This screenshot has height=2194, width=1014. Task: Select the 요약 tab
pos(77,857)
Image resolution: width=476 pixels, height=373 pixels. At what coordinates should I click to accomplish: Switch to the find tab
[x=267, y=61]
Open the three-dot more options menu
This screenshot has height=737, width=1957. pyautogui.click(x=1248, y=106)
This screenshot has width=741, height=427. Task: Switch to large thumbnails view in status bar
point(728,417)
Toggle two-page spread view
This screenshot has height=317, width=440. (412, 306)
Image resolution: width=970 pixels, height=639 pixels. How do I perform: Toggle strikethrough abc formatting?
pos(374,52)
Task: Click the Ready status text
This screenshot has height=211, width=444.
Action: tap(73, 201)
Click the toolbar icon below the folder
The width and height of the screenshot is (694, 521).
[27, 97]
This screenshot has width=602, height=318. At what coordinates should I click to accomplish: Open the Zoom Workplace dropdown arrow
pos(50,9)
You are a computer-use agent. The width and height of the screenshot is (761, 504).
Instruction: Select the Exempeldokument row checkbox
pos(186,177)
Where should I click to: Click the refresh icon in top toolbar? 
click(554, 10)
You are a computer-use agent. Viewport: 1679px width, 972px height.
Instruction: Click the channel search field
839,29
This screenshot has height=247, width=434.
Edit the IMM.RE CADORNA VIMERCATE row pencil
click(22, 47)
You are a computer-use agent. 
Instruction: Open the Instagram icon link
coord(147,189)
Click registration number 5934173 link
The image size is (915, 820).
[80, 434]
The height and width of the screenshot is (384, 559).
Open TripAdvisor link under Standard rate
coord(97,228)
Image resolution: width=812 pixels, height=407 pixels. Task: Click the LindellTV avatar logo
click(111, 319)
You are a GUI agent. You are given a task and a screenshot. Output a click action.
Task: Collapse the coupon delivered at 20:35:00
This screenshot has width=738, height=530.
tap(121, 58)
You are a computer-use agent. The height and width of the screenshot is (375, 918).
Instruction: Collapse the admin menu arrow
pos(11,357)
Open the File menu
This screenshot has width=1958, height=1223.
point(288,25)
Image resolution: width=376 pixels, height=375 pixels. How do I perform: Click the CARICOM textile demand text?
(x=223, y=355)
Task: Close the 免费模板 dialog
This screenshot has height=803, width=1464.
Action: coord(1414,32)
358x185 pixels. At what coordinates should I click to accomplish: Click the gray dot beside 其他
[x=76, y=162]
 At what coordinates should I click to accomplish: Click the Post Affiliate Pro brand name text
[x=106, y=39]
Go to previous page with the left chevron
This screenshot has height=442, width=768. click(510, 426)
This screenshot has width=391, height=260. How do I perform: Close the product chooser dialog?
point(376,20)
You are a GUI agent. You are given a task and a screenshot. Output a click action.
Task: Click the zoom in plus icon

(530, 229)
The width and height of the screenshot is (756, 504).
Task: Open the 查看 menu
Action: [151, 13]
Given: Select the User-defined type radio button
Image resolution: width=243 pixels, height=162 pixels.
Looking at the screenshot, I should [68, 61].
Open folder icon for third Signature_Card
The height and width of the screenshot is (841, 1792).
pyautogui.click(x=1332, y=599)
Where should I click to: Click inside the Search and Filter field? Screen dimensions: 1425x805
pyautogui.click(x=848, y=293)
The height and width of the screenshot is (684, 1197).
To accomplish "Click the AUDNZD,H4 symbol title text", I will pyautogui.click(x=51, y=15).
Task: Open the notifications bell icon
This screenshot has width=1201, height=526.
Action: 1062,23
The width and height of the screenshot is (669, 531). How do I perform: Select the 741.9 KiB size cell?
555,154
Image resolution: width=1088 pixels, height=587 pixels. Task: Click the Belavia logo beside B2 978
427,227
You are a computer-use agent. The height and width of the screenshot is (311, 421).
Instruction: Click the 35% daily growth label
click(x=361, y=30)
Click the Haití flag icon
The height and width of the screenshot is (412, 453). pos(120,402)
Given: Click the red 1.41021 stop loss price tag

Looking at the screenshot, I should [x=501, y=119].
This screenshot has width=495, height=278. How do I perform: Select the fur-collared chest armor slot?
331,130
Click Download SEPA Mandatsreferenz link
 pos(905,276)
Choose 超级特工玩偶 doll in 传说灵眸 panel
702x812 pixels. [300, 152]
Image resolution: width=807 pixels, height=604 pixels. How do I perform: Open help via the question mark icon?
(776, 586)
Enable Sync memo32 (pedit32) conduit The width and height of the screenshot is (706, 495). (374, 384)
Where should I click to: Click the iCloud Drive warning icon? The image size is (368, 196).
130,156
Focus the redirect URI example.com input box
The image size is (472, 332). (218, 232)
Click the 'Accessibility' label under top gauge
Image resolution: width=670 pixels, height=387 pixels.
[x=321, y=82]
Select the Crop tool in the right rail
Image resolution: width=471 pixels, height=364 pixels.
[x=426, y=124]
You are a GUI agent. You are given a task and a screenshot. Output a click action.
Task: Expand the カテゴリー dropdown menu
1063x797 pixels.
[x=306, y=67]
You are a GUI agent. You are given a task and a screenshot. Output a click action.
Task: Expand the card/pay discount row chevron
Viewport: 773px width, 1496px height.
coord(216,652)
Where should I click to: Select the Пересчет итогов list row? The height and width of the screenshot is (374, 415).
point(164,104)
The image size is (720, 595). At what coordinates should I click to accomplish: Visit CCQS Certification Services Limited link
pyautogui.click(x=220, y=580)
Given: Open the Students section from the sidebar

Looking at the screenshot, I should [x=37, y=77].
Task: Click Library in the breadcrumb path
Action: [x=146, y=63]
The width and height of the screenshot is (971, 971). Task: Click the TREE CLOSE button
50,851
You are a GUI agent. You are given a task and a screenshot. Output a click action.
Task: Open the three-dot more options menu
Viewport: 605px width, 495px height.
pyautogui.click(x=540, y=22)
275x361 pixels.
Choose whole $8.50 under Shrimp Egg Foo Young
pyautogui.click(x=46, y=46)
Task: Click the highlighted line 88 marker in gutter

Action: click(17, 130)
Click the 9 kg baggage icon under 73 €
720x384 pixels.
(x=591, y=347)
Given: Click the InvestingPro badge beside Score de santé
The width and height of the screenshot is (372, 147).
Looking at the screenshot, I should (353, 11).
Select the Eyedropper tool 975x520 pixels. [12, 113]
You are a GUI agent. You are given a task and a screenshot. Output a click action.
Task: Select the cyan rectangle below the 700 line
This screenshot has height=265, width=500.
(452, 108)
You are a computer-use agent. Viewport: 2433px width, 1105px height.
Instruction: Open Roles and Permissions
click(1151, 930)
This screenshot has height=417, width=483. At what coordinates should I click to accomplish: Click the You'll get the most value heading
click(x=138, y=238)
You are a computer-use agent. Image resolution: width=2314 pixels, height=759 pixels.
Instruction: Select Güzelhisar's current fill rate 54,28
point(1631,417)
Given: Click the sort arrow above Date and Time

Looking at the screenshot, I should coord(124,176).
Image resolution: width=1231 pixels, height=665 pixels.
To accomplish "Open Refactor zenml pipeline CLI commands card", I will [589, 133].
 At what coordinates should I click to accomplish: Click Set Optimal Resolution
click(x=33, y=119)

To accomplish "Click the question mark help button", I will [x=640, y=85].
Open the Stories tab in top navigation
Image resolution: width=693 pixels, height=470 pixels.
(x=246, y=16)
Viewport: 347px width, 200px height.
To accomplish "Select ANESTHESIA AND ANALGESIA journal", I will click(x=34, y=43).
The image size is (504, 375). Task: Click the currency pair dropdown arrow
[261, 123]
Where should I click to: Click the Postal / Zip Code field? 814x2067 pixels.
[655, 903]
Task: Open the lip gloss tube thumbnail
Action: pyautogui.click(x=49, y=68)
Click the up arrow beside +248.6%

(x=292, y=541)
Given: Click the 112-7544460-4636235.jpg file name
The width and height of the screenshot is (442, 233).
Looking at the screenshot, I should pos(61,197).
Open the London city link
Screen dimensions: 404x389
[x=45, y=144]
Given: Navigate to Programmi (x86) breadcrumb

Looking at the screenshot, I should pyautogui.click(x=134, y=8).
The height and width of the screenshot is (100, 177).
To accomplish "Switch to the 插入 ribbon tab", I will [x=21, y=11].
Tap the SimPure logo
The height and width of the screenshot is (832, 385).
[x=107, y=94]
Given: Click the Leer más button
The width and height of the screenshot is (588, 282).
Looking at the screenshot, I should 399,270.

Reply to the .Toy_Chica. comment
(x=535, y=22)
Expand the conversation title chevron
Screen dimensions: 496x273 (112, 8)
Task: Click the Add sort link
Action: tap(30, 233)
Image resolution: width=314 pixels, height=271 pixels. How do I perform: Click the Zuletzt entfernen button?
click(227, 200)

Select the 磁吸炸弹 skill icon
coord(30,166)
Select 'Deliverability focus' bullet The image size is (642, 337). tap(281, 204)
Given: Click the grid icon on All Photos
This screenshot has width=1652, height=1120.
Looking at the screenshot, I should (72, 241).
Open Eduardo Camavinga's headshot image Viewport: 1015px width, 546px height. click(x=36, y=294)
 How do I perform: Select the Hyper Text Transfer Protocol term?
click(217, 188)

■ ■ ■ ■ ■

Task description:
Extract every line above that contains the word "computer".

Answer section:
You are a computer-use agent. The width and height of the screenshot is (761, 504).
You are a computer-use agent. Viewport: 1679px width, 972px height.
You are a computer-use agent. 
You are a computer-use agent. The height and width of the screenshot is (375, 918).
You are a computer-use agent. The height and width of the screenshot is (311, 421).
You are a computer-use agent. Viewport: 2433px width, 1105px height.
You are a computer-use agent. Image resolution: width=2314 pixels, height=759 pixels.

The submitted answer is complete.